### ACTIONS TO TAKE
• A. In the study-limitations passage about time-inconsistent preferences and smoking, in which province were the data collected?
• B. Continue the study-limitations passage about time-inconsistent preferences and smoking, picking up after its final sentence.
**** TEXT BLOCK
Limitations
Despite its contributions, this study has limitations. First, the cross-sectional design precludes causal inferences regarding the time-inconsistent preferences-smoking relationship. Longitudinal or experimental studies are needed to establish temporality and causality. Second, generalizability may be limited as data were collected solely in Sichuan Province. Cultural, socioeconomic, and policy differences may restrict applicability to other regions or countries. Third, although key sociodemographic and psychological confounders (e.g. alcohol use, self-control, negative emotion) were adjusted for, residual confounding from unmeasured factors (e.g. genetic predisposition, peer influence, environmental triggers) cannot be excluded. Fourth, we focused primarily on the direct association between time-inconsistent preferences and smoking without comprehensively exploring potential mediating mechanisms (e.g. neurocognitive or environmental pathways). Finally, tobacco use was analyzed as a binary behavior (smoker, non-smoker) without further categorization (e.g. by frequency, dependence severity, cessation attempts), potentially obscuring nuanced relationships between time-inconsistent preferences and smoking subtypes. Future studies should investigate mediating pathways and behavioral stratifications.
********
**** SUPPLIED RECORDS
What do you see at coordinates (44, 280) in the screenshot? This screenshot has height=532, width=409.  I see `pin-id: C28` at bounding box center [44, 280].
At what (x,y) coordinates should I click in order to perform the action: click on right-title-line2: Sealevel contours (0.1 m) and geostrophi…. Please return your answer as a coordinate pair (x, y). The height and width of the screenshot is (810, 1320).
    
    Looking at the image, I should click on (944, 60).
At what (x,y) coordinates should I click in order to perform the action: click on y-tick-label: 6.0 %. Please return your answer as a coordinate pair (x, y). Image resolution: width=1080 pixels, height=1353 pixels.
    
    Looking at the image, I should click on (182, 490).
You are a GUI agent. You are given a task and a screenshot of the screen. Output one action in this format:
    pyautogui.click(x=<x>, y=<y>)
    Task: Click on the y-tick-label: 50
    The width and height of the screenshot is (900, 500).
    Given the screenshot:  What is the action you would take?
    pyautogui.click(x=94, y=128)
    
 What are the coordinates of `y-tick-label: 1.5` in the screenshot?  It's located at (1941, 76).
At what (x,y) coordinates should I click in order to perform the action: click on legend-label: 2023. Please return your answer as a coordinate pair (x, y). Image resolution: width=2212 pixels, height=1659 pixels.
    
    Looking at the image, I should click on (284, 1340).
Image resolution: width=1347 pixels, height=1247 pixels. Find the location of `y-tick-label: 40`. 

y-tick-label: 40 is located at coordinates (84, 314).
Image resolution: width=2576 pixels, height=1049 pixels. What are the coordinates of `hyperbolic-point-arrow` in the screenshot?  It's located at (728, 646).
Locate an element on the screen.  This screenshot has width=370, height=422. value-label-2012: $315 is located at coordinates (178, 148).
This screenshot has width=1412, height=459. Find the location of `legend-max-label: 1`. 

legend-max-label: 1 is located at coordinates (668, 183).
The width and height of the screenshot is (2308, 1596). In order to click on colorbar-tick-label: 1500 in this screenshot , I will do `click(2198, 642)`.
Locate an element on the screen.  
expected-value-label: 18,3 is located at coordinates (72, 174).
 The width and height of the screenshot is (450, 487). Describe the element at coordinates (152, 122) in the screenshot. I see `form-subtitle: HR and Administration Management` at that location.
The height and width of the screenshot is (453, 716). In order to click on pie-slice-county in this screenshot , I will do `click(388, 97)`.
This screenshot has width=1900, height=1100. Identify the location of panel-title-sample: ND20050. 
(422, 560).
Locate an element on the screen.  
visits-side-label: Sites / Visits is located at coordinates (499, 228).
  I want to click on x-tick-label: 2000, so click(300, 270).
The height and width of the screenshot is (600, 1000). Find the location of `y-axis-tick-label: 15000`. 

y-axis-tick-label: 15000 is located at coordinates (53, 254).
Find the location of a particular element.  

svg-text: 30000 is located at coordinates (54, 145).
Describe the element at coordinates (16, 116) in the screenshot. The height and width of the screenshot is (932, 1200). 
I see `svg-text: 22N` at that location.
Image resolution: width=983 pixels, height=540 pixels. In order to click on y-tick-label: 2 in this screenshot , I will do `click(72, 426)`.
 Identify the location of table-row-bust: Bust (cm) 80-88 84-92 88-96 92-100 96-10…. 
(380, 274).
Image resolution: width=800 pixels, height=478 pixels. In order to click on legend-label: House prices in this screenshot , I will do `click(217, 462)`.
********
### TASK-BY-TASK RESULTS
• A. The data were collected only in Sichuan Province.

• B.
CONCLUSIONS
This study found that approximately one-fourth of surveyed individuals aged ≥15 years, in Sichuan Province, were smokers and the mean time-inconsistent preference value of smokers was significantly lower than that of non-smokers; the time-inconsistent preference showed a significant negative association with smoking behavior. In addition, time-inconsistent preference was a factor associated with smoking behavior in both drinkers and non-drinkers, with the likelihood of smoking increasing with the severity of the preference. Given the cross-sectional nature of this study, which identifies associations but cannot establish causality, these findings highlight the need for further research. Future longitudinal or cohort studies are warranted to confirm the temporal relationship between time-inconsistent preferences and smoking initiation or cessation, and to explore the underlying mechanisms. Research exploring interventions incorporating insights from behavioral economics, such as commitment devices or incentives, could be valuable to assess their potential effectiveness in supporting smoking cessation efforts within this context. Further investigation is needed to determine if such approaches could strengthen expectations of long-term health benefits and aid behavior change.